If we turn on the radio we will likely hear "Karma Chameleon" by Culture Club, the current chart-topper. Van Halen's "Jump" is not in the top 5 yet but it climbed six places from the previous week, and there's a new release by Michael Jackson called "Thriller."
But we've had enough music for a while. Let's check out the screen, shall we? We'll take a little trip to the local movie theater. But first we'll stop in at the video arcade. Oh, far-out, dude! They've got that new single-screener that came out last July, "Mario Bros." After we drop an unholy amount of quarters in the slot, we finally slink off to the theater and see there's not a lot of movies worth seeing, but there are "coming soon" posters for Star Trek III: The Search for Spock, which is set for release later in the year. Right next to that, we see posters for another film to be released later in the year; a low-budget B-movie described by its foreign star with a funny accent as "just some shit movie I'm working on." This "shit movie," by unknown director James Cameron, is called The Terminator.

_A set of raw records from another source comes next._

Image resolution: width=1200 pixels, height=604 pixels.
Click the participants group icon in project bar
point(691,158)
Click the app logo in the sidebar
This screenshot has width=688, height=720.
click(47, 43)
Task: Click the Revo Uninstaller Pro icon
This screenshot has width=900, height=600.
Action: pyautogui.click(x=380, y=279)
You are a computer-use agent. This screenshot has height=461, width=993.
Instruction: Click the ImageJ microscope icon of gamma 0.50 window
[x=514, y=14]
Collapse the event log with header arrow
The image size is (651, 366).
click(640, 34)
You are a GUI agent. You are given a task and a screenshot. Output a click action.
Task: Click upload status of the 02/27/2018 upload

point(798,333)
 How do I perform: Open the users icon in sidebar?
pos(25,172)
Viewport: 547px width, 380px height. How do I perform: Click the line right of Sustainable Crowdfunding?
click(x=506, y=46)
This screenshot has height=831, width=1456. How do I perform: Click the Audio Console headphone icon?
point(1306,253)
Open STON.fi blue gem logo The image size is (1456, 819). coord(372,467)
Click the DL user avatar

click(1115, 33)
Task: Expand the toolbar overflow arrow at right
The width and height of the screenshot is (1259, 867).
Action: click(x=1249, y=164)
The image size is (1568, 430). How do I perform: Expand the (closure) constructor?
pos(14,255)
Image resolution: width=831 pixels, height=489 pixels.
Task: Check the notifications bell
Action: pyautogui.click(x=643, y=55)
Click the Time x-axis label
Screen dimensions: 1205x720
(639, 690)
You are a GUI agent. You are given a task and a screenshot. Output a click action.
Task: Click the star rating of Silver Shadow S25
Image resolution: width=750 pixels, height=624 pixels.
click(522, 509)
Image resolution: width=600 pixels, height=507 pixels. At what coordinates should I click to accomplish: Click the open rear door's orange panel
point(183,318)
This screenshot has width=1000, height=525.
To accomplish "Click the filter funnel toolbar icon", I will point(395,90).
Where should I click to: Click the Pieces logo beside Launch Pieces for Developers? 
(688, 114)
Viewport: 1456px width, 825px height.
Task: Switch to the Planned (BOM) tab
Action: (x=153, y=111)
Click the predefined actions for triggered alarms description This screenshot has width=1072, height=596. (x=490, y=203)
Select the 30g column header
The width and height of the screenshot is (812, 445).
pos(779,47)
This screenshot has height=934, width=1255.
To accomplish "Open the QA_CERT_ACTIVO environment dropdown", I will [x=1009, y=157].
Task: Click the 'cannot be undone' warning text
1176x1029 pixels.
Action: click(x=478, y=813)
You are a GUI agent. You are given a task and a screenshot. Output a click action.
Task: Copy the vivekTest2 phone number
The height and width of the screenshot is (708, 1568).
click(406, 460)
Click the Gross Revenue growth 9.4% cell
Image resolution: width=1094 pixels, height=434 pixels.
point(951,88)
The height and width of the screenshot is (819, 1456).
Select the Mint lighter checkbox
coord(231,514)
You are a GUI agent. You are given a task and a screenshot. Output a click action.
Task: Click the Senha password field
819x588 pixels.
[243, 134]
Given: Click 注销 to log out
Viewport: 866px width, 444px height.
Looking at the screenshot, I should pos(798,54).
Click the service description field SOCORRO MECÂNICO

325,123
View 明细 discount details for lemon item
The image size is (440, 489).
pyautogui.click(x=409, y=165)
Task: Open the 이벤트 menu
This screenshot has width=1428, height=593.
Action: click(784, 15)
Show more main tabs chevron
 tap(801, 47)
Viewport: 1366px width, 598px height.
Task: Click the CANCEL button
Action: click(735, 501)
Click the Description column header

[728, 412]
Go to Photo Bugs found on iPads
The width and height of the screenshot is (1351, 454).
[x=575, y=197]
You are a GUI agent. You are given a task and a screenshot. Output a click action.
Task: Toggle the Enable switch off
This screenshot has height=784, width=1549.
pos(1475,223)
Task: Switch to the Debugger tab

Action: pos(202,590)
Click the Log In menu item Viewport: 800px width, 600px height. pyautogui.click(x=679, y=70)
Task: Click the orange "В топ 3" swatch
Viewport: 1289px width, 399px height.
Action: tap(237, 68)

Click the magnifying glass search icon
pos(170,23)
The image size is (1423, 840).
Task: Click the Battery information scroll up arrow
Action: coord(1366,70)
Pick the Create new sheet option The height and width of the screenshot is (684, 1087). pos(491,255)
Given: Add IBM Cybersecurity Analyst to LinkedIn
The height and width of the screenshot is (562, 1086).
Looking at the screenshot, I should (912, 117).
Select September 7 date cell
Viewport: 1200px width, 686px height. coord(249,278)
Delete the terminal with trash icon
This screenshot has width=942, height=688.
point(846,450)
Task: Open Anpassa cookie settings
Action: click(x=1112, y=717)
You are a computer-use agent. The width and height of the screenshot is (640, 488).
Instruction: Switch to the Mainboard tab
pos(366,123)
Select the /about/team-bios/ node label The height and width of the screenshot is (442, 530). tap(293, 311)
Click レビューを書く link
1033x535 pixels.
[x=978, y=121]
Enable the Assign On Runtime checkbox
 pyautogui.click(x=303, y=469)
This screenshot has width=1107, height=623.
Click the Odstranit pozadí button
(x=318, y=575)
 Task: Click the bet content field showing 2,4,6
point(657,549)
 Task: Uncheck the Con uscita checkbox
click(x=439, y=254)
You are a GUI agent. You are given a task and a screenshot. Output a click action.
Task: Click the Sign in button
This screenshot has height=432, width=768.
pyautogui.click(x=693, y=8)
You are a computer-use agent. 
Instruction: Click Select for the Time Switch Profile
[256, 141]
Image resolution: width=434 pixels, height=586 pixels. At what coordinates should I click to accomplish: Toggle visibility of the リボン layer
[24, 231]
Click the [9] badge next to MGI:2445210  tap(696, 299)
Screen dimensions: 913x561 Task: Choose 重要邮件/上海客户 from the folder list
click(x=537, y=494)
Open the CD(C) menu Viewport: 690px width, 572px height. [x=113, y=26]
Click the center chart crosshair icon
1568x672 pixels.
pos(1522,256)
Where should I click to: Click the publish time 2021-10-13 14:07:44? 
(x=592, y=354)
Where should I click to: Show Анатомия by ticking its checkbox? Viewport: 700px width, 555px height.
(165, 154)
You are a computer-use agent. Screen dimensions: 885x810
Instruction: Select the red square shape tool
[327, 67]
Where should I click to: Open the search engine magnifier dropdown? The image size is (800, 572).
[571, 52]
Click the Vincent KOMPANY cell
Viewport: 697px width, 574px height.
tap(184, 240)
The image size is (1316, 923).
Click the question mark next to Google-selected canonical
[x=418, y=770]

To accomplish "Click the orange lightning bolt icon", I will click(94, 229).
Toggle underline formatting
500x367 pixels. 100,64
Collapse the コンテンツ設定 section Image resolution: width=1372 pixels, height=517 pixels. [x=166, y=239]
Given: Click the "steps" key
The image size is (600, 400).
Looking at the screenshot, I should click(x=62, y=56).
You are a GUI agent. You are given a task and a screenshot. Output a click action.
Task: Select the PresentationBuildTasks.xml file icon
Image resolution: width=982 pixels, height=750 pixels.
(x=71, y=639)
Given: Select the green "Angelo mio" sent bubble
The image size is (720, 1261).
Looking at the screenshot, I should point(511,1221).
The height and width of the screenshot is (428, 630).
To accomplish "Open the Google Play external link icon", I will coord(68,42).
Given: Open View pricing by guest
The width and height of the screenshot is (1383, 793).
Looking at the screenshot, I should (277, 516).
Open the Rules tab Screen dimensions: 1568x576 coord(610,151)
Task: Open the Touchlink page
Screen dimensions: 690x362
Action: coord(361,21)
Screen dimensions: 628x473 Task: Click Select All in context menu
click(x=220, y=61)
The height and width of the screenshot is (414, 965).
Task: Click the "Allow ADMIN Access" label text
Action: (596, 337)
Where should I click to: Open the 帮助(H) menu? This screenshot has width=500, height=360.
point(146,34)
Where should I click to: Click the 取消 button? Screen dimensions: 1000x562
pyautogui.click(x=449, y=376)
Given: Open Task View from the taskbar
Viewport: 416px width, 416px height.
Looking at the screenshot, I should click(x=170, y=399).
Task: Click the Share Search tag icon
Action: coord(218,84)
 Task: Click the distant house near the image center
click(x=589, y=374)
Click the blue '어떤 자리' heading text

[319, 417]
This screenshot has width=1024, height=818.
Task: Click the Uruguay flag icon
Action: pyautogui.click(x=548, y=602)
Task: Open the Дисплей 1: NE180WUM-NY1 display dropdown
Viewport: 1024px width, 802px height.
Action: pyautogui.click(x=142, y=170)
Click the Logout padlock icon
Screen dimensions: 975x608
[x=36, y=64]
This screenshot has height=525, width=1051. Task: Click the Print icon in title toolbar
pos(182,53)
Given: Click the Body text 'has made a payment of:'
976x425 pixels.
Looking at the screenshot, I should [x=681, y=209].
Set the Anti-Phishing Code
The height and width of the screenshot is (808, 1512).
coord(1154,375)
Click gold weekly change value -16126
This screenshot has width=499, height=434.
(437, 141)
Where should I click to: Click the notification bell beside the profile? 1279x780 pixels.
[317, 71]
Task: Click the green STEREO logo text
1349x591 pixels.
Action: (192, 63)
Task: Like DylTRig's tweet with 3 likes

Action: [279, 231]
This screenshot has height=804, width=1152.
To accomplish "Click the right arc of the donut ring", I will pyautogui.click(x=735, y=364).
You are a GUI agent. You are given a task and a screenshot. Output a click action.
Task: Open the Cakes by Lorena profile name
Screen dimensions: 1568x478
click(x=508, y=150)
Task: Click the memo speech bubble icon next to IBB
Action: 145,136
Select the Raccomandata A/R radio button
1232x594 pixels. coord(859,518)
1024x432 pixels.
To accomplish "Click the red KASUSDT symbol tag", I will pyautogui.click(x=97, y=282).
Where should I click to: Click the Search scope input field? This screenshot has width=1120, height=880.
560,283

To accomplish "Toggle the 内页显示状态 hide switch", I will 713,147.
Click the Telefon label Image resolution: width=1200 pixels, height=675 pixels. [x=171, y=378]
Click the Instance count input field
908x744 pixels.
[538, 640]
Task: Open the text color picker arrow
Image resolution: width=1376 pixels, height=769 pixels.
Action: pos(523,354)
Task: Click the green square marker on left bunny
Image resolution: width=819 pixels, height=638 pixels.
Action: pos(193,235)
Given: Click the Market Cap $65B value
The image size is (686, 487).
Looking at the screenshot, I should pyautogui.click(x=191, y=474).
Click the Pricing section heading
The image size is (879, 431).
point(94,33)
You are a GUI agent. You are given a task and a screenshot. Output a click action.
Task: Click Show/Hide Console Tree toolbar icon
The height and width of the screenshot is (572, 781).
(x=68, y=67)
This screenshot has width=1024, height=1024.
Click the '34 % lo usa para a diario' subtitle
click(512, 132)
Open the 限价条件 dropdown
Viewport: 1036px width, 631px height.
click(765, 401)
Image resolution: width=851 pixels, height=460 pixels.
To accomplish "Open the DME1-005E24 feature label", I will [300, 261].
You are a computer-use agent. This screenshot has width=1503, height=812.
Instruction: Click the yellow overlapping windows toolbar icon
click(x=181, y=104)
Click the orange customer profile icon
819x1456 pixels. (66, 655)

No one expects that one to do too well, but who knows? There could be more to it than meets the eye. Speaking of which, machines are the latest thing in the toy world too. Hasbro is busy manufacturing a new line of reconfigurable robot toys called "Transformers," and a cartoon series based around these toys is already in the works for release later in the year. These silly toys are likely being played with in a cheap living room in Northampton, Massachusetts, by a couple of struggling artists named Kevin Eastman and Peter Laird, who have spent the past few months doodling a set of characters they scrawled onto a napkin in November. As a name for these half-baked characters, they have jokingly come up with the "Teenage Mutant Ninja Turtles." My God, have you ever heard anything so ridiculous?
Needless to say, no one expects these characters to ever do too well, but Eastman and Laird are busy chartering a company called Mirage Studios to produce comics about them. Word is they're going to launch the company next month.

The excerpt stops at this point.